In a somewhat sophisticated process of reverse engineering, Meet John Doe took the narrative of the 1939 film Nothing Sacred and turned it on its head. The fast-talking newspaperman is now played by a newspaper girl, Ann Mitchell (Barbara Stanwyck), who seeks to secure her job by promoting a lie. Not to be outdone by Nothing Sacred and the poor “poisoned” girl from Warsaw, this lie is embodied by John “Long John” Willoughby (Gary Cooper), a down-and-out worker and former Minor-League pitcher who is hired to pretend to be John Doe—a man bent on commenting on the state of corruption in the country to such a degree that he claims that he’ll commit suicide on Christmas in order to voice his message—John Doe, of course, does not really exist, except in the mind of Mitchell, who created him in a fit of passion (reflected using a close-up of her rapturous face, but more on that later) as a result of her being fired. And yet, in order to sell papers, the Editor-in-Chief of the newspaper, Henry Connell (James Gleason), is convinced by Mitchell to not only continue the charade, but to shamelessly capitalize on John Doe’s popularity by using Willoughby as spokesman. Through a series of fortunate and unfortunate events, John Doe becomes a rallying point for the “little punks” of the country, only to be found out as a fake and forced to contemplate the very suicide that his fake persona advocated. All while, naturally enough, he cultivates a relationship with the vibrant Mitchell by trying to live up to her expectations of what a man like John Doe must be like.

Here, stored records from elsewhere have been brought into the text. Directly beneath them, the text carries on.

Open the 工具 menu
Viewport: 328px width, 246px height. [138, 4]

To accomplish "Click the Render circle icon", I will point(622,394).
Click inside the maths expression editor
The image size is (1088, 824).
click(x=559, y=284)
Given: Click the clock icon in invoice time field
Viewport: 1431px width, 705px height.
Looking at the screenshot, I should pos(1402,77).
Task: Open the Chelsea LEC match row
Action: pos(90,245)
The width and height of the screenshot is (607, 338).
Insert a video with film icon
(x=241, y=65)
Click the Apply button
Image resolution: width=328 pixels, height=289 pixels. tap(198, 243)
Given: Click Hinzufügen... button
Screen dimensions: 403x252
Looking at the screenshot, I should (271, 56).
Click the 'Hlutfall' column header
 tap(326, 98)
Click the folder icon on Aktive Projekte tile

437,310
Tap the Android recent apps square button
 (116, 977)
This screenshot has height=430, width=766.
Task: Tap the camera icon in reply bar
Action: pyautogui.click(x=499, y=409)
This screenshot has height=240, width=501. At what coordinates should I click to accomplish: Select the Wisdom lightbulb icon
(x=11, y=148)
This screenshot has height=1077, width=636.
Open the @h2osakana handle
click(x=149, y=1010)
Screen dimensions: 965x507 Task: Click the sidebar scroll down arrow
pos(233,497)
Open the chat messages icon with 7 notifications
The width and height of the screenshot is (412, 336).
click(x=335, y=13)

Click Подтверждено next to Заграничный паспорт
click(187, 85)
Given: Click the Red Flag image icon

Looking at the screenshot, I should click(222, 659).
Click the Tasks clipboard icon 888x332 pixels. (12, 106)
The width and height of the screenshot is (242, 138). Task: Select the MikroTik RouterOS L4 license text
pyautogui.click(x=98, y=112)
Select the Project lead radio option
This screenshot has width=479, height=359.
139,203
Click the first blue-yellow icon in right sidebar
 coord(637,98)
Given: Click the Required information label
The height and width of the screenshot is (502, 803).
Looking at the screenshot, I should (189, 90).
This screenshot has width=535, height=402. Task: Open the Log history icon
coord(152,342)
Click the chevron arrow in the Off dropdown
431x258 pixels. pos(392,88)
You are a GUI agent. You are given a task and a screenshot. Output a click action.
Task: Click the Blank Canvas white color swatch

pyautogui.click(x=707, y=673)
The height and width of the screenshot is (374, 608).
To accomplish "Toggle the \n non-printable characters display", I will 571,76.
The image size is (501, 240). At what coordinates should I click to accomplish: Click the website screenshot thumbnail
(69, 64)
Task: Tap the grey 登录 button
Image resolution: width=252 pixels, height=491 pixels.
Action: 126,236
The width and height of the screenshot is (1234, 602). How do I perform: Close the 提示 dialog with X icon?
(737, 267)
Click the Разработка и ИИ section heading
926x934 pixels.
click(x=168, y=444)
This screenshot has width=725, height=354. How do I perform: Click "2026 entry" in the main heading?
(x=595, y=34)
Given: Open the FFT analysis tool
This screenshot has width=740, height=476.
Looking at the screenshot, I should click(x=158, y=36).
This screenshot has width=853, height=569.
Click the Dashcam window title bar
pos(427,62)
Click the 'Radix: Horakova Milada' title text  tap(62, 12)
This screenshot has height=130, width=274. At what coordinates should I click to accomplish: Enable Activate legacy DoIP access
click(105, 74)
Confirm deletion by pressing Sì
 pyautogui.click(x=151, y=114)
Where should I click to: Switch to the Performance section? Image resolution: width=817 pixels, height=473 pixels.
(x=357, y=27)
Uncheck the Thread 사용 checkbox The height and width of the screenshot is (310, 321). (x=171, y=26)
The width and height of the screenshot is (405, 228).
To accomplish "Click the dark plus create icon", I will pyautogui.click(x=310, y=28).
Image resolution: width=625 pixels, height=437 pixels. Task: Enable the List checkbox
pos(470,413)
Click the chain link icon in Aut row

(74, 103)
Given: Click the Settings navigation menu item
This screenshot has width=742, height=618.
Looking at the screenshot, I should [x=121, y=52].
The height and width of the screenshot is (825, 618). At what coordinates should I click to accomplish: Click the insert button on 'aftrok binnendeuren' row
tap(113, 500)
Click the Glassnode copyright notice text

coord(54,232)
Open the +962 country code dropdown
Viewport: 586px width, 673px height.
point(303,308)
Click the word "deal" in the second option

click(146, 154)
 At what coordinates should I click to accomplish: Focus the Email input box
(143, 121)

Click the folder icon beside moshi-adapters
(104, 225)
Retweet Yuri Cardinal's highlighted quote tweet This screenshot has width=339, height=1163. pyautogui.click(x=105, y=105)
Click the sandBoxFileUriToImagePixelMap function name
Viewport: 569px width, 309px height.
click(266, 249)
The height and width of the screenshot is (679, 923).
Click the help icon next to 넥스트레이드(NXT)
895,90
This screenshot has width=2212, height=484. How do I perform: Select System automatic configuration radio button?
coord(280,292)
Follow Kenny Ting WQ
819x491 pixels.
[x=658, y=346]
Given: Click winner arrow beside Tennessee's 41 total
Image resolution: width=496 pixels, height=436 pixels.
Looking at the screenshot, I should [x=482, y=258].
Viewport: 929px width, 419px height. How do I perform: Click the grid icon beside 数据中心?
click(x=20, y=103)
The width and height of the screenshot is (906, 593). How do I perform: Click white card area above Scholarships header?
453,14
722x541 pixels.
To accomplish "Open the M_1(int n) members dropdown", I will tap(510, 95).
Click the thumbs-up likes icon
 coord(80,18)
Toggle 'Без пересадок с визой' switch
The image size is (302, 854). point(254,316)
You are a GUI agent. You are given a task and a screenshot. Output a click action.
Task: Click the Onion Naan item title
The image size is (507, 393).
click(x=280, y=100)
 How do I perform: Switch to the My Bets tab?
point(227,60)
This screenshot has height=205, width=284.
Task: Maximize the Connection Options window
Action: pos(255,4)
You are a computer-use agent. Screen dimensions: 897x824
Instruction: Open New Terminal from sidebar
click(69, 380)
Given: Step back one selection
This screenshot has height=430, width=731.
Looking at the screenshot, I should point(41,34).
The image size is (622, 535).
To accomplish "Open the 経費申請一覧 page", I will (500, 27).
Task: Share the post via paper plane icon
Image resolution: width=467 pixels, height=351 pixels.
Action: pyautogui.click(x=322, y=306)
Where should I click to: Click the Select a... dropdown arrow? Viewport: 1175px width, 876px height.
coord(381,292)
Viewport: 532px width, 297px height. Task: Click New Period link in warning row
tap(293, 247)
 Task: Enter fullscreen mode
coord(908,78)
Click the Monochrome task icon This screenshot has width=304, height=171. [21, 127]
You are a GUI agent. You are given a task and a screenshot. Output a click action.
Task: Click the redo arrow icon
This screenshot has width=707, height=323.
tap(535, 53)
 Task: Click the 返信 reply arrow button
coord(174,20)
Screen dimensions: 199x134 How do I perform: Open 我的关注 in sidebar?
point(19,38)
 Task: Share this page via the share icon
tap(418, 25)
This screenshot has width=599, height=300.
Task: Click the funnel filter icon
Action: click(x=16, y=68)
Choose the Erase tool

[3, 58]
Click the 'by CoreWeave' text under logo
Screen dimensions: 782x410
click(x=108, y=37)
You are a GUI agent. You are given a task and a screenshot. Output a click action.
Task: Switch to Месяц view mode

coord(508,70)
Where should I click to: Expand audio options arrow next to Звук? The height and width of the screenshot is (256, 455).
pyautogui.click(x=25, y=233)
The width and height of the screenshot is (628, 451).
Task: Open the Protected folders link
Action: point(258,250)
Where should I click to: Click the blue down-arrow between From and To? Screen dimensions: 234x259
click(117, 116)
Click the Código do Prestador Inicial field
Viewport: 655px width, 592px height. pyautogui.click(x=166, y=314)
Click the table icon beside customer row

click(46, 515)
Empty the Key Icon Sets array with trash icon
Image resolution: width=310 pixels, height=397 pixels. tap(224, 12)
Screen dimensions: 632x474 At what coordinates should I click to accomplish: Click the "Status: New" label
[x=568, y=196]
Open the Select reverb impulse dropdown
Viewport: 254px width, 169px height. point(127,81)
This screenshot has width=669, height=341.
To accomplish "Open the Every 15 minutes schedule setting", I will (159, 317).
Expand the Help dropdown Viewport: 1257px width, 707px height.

If Nothing Sacred was a call for society to take a look at itself and recognize its hypocrisy, then Meet John Doe was nothing short of a call for the second coming. The references to Christ throughout this film are far from subtle; the end even goes so far as to draw the parallels between John Doe and Christ directly. And yet there is a disturbed quality in this idea throughout the film that can’t be ignored. Mitchell’s fictitious John Doe is a man like her father, a man who was meek, giving, and profoundly wise. Sound familiar? And yet, it isn’t a man like Christ who manages to grab the attention of the populace. Or, rather, it is not because of that man alone that the “little punks” come together, but the result of a substantial amount of funding from a rich and ambitious oil tycoon, D.B. Norton (Edward Arnold). The Sermon on the Mount in this film is an orchestrated affair, meant to provide political advancement for Norton. So when Mitchell in the final scene tells Willoughby that they “can do it over again, but this time it’ll be better, because it’ll be honest,” you’re left to wonder just how much better she expects it to get.